▶ _TEXT SEGMENT_:
That's why the check is if (!(dirty_flags & CODE_DIRTY_FLAG)), if it 
hasn't been set yet, we have to assume that it could be a TB so we need 
to invalidate it.  tb_invalidate_phys_page_fast() will set the 
CODE_DIRTY_FLAG if no code is present in that memory area which is why 
we fetch dirty_flags again.

We do the store, and then set the dirty bits to mark that the page is 
now dirty taking care to not change the CODE_DIRTY_FLAG bit.

At the very end, we check to see if CODE_DIRTY_FLAG which indicates that 
we no longer need to trap writes.  If so, we call tlb_set_dirty() which 
will ultimately remove the notdirty callback in favor of a faster access 
mechanism.

With respect patch series, there should be no problem having a separate 
code bitmap that gets updated along with a main bitmap provided that the 
semantics of CODE_DIRTY_FLAG are preserved.

>> Sounds good to me.
>> So we're going to introduce 4 (VGA, CODE, MIGRATION, master) 
>> bit-based bitmaps in total.

▶ _SUPPLIED MATERIAL_:
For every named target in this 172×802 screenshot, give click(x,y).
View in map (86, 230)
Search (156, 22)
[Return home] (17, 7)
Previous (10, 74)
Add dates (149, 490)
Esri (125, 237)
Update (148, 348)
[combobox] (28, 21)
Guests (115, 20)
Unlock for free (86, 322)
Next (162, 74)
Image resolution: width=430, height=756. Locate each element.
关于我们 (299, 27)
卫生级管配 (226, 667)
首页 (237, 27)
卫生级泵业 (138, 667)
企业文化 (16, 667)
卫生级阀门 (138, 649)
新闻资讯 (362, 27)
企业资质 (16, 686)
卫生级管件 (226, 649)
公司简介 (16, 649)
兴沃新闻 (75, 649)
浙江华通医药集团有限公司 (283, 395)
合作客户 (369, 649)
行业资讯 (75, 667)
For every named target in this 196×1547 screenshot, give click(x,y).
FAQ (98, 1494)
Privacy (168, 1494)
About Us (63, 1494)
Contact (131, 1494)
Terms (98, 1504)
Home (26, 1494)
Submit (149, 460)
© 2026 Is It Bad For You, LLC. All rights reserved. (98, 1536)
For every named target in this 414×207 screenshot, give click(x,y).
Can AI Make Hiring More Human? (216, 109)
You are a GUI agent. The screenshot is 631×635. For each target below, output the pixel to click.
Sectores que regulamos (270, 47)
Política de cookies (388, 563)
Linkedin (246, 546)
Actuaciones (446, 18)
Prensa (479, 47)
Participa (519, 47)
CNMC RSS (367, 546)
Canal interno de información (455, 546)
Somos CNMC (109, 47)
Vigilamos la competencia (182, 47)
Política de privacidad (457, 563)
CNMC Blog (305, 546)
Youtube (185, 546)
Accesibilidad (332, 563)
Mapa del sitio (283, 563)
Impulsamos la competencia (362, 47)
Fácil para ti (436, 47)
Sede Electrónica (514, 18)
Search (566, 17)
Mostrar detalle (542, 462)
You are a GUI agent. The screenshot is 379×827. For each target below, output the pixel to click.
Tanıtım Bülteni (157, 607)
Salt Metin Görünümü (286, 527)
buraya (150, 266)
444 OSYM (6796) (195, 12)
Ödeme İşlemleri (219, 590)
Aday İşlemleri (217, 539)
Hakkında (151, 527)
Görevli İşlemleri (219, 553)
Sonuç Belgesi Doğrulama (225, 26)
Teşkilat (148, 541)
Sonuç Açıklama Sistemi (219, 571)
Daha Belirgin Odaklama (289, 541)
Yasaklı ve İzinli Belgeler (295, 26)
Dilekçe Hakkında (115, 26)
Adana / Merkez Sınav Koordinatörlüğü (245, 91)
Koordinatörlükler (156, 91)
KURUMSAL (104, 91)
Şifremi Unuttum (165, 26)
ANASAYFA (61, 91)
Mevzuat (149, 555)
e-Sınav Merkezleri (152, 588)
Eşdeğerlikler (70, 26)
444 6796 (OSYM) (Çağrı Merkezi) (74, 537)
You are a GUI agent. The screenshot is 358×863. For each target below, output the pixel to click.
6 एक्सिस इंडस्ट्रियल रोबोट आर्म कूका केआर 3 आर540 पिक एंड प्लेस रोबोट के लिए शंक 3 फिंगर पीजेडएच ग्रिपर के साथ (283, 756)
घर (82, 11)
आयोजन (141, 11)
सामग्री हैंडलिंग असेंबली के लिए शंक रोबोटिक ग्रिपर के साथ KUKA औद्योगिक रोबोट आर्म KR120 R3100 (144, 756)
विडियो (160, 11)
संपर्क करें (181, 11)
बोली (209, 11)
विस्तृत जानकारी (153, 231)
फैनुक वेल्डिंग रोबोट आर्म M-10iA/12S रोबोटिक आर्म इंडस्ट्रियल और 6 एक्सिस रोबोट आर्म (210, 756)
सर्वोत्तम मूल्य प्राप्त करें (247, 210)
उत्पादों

▶ _STATED GOAL 1_:
Do these statements agree with the dirty-flag discussion? Answer yes or no for each, quoting the deciding words. (a) tb_invalidate_phys_page_fast() sets CODE_DIRTY_FLAG when no code is present in that memory area. (b) Setting the dirty bits after the store also changes the CODE_DIRTY_FLAG bit. (c) The reply mentions four bit-based bitmaps in total.
▶ _STATED GOAL 2_:
Please carry on the dirty-flag discussion from the point where it stops.

▶ _FINAL ANSWER 1_:
(a) Yes: "tb_invalidate_phys_page_fast() will set the CODE_DIRTY_FLAG if no code is present in that memory area"
(b) No: "taking care to not change the CODE_DIRTY_FLAG bit"
(c) Yes: "we're going to introduce 4 (VGA, CODE, MIGRATION, master)"

▶ _FINAL ANSWER 2_:
>>
>
> Yeah, except CODE doesn't behave like the others.  Would be best to 
> understand what it's requirements are before making the change.  Maybe 
> CODE will need separate handling (so master will only feed VGA and 
> MIGRATION).

Generally speaking, cpu_physical_memory_set_dirty() is called by the 
device model.  Any writes by the device model that results in 
self-modifying code are not going to have predictable semantics which is 
why it can set CODE_DIRTY_FLAG.

CODE_DIRTY_FLAG doesn't need to get updated from a master bitmap.  It 
should be treated as a separate bitmap that is strictly dealt with by 
the virtual TLB.

Regards,

Anthony Liguori
Avi Kivity - March 16, 2010, 1:57 p.m.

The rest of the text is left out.